● Your objective
Read the records below. Copy each line where the string "computer" occurs.
++++++++
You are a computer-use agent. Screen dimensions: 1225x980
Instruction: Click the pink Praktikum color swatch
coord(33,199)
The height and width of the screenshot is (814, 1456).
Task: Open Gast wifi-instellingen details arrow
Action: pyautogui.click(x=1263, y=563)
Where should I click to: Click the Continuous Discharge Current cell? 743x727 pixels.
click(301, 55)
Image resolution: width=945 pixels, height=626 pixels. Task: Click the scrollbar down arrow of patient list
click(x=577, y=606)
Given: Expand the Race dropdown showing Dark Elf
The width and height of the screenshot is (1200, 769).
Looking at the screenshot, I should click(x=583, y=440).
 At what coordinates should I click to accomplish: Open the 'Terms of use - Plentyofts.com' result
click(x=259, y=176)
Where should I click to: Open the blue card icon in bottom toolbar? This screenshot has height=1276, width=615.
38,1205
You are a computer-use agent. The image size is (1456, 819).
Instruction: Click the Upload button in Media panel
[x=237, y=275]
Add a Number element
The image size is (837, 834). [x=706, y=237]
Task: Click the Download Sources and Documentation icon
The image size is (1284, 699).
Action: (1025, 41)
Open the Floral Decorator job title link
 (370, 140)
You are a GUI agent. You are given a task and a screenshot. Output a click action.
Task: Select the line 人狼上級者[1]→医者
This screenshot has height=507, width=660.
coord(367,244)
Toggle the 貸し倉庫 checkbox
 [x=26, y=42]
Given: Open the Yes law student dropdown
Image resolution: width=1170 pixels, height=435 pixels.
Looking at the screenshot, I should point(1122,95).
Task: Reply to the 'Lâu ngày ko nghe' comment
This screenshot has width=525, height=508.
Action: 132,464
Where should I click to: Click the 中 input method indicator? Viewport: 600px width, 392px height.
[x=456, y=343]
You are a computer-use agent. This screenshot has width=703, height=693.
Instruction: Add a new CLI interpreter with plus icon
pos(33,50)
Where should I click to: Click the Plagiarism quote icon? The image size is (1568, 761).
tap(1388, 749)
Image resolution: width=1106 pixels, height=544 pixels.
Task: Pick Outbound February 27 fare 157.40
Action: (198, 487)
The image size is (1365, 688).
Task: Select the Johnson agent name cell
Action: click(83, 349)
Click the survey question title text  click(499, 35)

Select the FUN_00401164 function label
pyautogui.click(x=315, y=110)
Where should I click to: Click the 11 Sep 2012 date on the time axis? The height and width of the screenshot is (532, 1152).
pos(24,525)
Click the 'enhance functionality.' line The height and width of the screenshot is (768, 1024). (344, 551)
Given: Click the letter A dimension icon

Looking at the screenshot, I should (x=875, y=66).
++++++++
● Problem solution
You are a computer-use agent. Screen dimensions: 1225x980
You are a computer-use agent. The image size is (1456, 819).
You are a computer-use agent. This screenshot has width=703, height=693.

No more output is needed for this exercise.